◆ Supplied passage ◆
# # # # # # #
On April 8 2016 in Genetic Technologies Ltd v Merial LLC the Federal Circuit upheld the lower court's dismissal of patent infringement claims based on methods of detecting genetic variations. The court held that the claims for analysing DNA for linkage disequilibrium were effectively claiming a law of nature, and thus were patent ineligible.

Genetic Technologies had sued Merial LLC and Bristol-Myers Squibb for infringement of US Patent 5,612,179, which had claims directed to a method of analysing sequences of genomic DNA. The defendants moved to dismiss for failure to state a claim, arguing that the patent claims covered ineligible subject matter under Section 101 of the Patent Act. The district court agreed.

A three-judge panel of the US Court of Appeals for the Federal Circuit unanimously affirmed. The court started by confirming that determining patent eligibility through a motion to dismiss before formal claim construction was appropriate, particularly where there is no claim construction dispute relevant to the Section 101 issue.

The court then applied the Alice/Mayo two-step patent eligibility test. First, the court found that the claims were directed to a patent-ineligible concept (ie, a law of nature). The law of nature was the relationship between the non-coding and coding sequences in linkage disequilibrium and the tendency of such non-coding DNA sequences to be representative of the linked coding sequences. The court found that the claims were quite similar to the claims that were invalidated in Mayo itself.

Turning to the second step, the court easily found that any additional elements in the claims were insufficient to provide an "inventive concept" necessary to render the claim eligible. The various steps (including "amplifying" genomic DNA with a primer pair, and "analyzing" the amplified DNA) were well known, routine and conventional.

The Genetic Technologies decision joins a long list of other cases demonstrating how the Supreme Court cases of Mayo and Alice are creating sweeping changes in the US patent system.
# # # # # # #
◆ Activity list ◆
a – Return the passage of the case summary from "The court then" up to and including "in Mayo itself.", copied word for word.
b – Translate this sentence from the case summary into Spanish: "A three-judge panel of the US Court of Appeals for the Federal Circuit unanimously affirmed."
# # # # # # #
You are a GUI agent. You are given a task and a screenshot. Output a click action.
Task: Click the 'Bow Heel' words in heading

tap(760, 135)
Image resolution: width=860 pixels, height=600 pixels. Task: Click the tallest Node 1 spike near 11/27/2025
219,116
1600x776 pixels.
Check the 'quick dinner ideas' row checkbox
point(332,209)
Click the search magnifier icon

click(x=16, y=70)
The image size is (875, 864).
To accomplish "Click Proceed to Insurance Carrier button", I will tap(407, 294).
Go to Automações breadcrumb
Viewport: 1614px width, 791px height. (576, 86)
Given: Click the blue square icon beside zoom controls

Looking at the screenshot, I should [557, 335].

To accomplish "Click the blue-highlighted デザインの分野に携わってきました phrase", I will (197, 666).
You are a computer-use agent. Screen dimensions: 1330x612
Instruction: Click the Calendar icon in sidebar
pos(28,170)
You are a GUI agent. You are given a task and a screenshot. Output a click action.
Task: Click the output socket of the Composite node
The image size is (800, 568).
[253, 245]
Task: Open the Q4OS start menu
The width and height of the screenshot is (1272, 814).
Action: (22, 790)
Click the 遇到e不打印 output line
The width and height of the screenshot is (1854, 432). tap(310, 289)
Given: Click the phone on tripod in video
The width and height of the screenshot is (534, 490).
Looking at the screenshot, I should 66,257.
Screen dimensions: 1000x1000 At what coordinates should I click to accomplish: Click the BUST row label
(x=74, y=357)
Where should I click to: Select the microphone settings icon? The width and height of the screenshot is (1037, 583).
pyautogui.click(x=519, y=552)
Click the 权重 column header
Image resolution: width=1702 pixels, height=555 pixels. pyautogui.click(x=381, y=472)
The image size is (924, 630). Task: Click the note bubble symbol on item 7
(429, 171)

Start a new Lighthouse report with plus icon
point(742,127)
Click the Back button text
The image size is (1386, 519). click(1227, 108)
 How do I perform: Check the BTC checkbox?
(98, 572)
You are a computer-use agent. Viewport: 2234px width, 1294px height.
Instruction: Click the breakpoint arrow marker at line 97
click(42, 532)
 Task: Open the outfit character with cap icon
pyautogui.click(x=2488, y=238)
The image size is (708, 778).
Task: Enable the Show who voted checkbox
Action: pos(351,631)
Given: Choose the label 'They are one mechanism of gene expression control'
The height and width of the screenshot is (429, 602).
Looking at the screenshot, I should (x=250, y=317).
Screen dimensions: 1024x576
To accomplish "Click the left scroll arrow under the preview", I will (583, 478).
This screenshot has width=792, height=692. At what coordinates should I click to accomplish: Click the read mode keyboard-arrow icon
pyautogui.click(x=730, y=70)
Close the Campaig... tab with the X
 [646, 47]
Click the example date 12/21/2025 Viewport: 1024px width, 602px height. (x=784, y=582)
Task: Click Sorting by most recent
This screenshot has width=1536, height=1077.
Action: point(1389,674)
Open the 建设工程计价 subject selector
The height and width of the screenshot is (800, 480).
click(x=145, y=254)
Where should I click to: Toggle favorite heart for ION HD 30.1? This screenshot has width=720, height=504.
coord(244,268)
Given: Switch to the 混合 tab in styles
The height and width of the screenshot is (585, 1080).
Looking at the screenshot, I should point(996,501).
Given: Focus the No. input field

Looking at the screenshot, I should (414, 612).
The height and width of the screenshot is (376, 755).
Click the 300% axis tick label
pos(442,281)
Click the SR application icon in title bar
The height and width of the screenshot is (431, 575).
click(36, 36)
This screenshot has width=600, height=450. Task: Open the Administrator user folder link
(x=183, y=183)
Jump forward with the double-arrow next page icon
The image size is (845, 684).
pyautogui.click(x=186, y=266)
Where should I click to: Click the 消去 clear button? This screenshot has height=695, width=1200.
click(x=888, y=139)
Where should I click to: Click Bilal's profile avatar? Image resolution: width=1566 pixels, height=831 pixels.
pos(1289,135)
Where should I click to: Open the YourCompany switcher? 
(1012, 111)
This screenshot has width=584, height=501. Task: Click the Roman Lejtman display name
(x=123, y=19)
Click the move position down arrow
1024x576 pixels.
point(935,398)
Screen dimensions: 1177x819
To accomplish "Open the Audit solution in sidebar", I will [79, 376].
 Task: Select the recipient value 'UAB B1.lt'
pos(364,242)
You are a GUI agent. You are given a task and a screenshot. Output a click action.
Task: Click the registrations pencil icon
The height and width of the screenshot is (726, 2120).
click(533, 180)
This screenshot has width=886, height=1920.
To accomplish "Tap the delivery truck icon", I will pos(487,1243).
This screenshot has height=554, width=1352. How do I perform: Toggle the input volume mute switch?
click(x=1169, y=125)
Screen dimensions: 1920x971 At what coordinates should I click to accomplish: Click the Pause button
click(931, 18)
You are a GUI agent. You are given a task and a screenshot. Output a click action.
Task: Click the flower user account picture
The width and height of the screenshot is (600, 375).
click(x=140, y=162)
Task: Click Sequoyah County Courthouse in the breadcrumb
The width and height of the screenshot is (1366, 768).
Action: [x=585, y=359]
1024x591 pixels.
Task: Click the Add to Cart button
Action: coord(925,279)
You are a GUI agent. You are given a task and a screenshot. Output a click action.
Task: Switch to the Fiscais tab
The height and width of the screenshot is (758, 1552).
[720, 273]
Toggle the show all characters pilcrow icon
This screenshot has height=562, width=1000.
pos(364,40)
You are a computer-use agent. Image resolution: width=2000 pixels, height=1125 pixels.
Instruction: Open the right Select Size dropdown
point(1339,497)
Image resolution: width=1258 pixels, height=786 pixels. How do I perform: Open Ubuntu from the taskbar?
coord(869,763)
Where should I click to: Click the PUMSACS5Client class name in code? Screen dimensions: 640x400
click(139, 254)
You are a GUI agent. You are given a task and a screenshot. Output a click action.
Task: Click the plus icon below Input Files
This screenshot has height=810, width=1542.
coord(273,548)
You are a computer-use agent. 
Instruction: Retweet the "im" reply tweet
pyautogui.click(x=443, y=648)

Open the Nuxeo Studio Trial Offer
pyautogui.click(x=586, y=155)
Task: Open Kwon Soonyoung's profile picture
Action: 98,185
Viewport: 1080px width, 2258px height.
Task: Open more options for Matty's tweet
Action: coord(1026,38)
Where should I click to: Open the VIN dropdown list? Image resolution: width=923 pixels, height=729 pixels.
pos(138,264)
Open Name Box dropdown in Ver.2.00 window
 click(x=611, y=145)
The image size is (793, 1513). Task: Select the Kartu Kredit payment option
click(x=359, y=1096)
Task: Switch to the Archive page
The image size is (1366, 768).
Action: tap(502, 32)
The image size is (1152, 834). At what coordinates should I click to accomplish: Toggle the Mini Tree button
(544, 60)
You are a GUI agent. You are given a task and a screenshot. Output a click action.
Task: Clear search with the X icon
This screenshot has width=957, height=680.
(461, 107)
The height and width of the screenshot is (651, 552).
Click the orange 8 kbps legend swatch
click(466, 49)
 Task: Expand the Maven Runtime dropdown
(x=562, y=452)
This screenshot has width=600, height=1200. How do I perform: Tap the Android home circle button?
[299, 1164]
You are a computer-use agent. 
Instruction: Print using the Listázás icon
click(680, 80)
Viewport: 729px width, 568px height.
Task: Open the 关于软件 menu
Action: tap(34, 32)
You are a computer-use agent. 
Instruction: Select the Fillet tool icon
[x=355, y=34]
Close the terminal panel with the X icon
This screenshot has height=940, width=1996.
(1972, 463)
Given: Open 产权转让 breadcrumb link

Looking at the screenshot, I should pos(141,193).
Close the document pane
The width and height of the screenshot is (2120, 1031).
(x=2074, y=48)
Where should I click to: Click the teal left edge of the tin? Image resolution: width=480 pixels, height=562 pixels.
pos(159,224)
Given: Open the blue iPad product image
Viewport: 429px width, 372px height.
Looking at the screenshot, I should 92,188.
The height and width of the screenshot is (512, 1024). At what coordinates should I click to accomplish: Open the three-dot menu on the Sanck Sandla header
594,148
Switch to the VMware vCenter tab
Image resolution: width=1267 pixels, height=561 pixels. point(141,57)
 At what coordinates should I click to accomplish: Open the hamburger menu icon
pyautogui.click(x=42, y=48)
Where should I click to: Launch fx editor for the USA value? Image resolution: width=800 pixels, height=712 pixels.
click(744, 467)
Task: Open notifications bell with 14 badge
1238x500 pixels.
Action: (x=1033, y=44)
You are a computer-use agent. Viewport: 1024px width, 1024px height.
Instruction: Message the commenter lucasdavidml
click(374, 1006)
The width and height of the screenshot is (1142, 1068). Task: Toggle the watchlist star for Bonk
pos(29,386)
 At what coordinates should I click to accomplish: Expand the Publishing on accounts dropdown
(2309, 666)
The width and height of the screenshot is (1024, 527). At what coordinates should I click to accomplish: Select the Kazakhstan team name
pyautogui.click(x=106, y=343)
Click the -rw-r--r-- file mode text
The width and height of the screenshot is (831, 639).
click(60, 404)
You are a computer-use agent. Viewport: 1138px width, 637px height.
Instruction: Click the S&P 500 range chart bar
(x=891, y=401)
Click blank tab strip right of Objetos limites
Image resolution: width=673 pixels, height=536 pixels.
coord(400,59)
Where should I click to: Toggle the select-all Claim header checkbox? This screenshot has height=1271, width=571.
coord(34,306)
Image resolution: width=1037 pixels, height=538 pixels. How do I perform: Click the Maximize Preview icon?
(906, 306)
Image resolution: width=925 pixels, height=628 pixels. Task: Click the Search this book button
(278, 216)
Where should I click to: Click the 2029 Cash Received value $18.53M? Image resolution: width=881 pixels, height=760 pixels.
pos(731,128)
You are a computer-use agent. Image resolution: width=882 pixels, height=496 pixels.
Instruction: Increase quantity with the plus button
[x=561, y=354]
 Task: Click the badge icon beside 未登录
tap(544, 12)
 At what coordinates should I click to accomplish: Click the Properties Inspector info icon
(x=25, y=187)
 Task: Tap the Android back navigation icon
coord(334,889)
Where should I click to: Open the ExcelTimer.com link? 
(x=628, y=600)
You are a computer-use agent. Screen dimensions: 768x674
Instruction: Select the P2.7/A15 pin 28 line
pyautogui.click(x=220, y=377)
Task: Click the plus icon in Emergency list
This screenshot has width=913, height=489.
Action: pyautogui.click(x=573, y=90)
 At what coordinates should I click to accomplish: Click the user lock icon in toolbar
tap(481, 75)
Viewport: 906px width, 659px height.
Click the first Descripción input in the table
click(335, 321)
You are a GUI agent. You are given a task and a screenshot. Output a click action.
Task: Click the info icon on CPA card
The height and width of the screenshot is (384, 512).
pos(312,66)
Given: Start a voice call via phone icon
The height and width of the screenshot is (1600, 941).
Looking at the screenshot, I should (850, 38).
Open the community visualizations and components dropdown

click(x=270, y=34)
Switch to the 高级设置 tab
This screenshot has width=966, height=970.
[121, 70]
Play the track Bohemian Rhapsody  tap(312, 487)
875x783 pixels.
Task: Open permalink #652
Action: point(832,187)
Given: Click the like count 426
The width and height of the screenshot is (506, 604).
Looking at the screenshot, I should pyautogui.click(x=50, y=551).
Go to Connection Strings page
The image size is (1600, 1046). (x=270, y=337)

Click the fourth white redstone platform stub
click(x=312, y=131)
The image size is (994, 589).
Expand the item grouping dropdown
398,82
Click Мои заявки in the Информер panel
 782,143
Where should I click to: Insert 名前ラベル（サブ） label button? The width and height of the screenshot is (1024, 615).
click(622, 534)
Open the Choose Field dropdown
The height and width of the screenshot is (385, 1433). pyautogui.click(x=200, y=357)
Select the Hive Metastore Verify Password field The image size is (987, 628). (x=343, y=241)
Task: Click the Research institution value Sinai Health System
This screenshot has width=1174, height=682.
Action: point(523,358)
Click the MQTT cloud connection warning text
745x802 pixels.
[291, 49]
# # # # # # #
◆ Solution set ◆
a –
The court then applied the Alice/Mayo two-step patent eligibility test. First, the court found that the claims were directed to a patent-ineligible concept (ie, a law of nature). The law of nature was the relationship between the non-coding and coding sequences in linkage disequilibrium and the tendency of such non-coding DNA sequences to be representative of the linked coding sequences. The court found that the claims were quite similar to the claims that were invalidated in Mayo itself.

b – Un panel de tres jueces del Tribunal de Apelaciones de los Estados Unidos para el Circuito Federal confirmó por unanimidad.